Detroit “Strike City” Continues as Nearly 5000 Union Members Remain on the Picket Lines

By Fighting Words Staff

Although the automotive companies, GM, Ford and Stallantis, have signed tentative agreements with the UAW International, thousands of workers still remain on strike at Blue Cross-Blue Shield and the three Detroit casinos.

These photographs were taken on Friday, November 3, 2023 in the Hollywood Greektown area of downtown Detroit  where workers are continuing their strikes demanding higher wages and better conditions of employment.

A leaflet being circulated by the five unions striking against the casinos says:

“Do not play, eat, drink, meet or sleep at this casino. We are not parking the cars, dealing the cards, serving the drinks, cooking the food, cleaning the rooms, operating the boilers or fridges to keep customers warm and food cold, or taking out the trash. We are on strike for fair wages and to defend our health insurance and job security. We sacrificed to help the casinos get back on their feet during the pandemic. Now gaming revenues from in-person and online play are at an all-time high for the casino industry in our city. Detroit casino workers deserve a raise. One job should be enough to support our families. Stand with us. Do not cross our picket line.”

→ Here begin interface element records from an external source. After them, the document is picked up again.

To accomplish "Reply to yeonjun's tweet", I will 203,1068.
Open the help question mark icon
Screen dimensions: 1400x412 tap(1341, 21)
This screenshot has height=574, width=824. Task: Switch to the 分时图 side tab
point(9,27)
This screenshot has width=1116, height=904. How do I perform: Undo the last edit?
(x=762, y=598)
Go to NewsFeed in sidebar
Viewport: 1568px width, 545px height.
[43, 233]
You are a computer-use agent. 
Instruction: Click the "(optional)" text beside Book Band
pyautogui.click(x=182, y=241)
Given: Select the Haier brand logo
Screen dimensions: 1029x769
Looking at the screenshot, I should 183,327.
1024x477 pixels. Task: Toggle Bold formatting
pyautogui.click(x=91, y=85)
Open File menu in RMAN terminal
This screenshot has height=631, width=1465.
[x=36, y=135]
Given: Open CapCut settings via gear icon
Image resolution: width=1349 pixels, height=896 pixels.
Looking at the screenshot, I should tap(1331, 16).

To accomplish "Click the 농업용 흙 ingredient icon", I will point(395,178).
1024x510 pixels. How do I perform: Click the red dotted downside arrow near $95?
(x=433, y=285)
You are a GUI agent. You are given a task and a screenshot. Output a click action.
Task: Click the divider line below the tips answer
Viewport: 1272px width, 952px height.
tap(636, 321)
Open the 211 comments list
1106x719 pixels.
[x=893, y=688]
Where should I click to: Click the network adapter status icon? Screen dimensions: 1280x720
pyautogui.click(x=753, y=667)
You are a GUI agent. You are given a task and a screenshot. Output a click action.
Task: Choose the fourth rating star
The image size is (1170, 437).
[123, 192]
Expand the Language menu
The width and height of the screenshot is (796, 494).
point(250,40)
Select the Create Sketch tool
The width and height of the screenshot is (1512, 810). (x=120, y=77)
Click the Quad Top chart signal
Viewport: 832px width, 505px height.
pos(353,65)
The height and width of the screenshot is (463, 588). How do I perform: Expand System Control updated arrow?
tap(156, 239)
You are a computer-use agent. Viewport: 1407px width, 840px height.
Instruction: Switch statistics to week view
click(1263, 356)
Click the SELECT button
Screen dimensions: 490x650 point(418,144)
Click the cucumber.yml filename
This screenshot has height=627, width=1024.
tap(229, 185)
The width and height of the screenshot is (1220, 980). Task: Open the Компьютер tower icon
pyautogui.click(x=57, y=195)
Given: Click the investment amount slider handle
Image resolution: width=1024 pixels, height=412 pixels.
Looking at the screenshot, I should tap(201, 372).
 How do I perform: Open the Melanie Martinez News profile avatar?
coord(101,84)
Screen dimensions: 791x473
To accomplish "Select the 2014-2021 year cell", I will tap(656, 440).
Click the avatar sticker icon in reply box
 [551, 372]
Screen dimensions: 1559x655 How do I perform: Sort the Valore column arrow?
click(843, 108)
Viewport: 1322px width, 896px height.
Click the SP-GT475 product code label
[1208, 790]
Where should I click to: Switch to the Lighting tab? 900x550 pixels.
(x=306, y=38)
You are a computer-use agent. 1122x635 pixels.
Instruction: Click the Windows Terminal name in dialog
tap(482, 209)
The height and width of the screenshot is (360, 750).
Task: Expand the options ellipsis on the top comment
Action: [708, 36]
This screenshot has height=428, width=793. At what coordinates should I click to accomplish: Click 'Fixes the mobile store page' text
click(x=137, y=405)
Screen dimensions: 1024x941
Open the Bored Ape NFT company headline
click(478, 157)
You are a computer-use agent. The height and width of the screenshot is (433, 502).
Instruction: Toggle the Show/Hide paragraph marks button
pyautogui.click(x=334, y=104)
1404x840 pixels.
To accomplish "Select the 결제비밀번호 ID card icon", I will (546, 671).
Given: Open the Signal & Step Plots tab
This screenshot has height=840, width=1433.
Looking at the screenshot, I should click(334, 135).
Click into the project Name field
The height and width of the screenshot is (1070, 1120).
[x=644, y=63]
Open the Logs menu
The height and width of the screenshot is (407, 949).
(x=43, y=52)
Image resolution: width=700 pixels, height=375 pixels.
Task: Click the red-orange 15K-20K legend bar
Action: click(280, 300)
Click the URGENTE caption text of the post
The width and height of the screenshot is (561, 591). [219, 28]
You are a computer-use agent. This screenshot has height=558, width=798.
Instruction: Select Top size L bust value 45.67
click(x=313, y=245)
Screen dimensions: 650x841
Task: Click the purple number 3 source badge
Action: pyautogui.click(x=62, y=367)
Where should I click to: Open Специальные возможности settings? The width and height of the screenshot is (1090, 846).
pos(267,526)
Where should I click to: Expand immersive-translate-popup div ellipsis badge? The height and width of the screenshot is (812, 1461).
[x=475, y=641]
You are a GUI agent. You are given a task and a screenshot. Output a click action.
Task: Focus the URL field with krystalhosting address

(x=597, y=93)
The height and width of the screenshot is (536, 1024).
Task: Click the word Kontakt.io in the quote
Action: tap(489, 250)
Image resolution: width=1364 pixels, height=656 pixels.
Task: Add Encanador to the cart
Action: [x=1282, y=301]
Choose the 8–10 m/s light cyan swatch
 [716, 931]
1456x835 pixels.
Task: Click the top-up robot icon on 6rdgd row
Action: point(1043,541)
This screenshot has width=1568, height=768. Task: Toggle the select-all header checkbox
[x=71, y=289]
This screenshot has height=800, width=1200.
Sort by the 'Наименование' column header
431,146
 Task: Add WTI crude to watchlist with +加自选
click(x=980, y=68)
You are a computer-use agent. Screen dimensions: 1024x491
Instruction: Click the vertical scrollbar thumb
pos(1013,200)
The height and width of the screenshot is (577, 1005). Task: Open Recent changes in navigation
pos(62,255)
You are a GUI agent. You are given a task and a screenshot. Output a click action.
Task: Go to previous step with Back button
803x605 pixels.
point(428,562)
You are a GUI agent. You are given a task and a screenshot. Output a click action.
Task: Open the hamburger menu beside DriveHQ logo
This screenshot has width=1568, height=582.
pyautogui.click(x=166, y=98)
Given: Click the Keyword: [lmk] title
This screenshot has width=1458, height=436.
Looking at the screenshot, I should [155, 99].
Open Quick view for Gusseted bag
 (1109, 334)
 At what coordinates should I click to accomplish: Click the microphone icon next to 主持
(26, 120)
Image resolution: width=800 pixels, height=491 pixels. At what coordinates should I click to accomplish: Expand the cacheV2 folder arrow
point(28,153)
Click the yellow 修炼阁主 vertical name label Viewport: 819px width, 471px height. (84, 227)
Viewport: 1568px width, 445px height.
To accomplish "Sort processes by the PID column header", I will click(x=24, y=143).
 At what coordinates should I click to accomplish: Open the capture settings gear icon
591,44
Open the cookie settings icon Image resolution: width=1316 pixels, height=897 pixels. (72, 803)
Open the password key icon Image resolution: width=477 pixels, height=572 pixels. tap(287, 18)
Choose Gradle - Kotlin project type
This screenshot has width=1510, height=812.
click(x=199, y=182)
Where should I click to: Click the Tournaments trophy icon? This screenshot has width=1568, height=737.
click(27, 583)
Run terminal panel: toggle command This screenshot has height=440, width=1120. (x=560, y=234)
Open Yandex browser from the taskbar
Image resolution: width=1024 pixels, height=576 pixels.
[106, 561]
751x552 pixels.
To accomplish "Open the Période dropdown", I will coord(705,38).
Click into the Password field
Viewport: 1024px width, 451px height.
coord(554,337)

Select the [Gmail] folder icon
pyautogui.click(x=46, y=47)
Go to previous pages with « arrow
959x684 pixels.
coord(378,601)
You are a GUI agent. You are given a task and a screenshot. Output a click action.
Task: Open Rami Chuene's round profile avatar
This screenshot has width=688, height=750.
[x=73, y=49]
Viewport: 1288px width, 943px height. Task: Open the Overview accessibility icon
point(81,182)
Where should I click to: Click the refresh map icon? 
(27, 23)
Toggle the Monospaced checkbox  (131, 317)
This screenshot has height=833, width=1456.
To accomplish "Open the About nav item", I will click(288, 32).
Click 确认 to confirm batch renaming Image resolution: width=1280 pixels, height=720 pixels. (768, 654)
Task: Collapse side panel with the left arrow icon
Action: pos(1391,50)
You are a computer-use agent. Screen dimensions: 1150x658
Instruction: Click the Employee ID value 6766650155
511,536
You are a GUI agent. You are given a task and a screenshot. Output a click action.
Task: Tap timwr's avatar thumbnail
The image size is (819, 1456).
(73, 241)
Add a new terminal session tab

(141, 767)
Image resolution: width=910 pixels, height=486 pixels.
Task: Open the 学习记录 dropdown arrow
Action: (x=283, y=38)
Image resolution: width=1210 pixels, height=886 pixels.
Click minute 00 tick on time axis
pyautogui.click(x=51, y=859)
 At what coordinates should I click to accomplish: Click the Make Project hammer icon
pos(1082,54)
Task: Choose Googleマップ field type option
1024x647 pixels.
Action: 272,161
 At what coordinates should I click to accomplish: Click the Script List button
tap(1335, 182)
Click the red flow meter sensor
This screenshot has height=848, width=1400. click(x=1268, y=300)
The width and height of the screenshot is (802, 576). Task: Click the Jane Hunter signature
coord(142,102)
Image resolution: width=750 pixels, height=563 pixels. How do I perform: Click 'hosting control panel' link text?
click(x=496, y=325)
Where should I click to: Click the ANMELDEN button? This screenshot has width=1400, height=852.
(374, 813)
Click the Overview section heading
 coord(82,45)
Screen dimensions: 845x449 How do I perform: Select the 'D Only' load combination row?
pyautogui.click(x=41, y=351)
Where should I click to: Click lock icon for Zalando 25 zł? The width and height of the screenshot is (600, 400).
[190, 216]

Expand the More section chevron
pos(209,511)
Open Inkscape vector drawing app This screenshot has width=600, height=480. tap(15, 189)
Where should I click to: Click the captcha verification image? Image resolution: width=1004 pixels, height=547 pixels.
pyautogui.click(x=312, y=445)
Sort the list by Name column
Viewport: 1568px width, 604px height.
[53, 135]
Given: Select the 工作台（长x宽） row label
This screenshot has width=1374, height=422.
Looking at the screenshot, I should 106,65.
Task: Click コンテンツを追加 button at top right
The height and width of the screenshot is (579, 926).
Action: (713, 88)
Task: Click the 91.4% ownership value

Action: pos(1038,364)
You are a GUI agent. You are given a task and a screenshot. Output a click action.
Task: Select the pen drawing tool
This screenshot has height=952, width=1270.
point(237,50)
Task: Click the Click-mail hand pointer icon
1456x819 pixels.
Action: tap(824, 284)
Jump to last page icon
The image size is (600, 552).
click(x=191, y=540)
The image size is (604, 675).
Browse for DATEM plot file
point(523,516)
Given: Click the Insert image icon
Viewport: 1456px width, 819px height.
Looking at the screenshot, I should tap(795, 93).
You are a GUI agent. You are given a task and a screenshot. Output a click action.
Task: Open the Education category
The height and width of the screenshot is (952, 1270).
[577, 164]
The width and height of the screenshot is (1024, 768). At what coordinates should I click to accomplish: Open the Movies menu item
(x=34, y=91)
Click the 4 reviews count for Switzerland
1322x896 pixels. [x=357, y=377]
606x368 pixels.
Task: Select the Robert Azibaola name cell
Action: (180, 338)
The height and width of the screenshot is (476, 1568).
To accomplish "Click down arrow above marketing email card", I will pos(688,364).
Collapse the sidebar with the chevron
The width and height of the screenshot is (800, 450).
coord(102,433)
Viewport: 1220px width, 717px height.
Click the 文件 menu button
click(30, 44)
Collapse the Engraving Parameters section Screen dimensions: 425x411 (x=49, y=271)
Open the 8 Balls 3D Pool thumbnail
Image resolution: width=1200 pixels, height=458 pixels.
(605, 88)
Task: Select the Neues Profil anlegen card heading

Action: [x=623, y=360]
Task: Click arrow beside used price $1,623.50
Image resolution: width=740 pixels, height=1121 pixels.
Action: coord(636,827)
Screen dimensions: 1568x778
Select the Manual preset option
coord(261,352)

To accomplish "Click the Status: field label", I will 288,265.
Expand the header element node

Blue Cross-Blue Shield workers are represented by UAW Local 2500. The workers at the three casinos are represented by five unions: Unite Here!, UAW 7777, International Brotherhood of Teamsters, International Union of Operating Engineers and the Michigan Regional Council of Carpenters and Millwrights.

In addition, a strike at nursing homes in Southeastern Michigan began during mid-October.

Close to 250 workers struck at Fountain Bleu in Livonia, Four Seasons in Westland and Greenfield in Royal Oak represented by SEIU Healthcare Michigan. These employees are demanding better staffing levels, wages and benefits.

During the summer, in June, the same union concluded an eight-day strike at a Redford nursing home with a tentative contract, and earlier in 2023 they threatened to strike two other nursing home groups during a renegotiating contract process.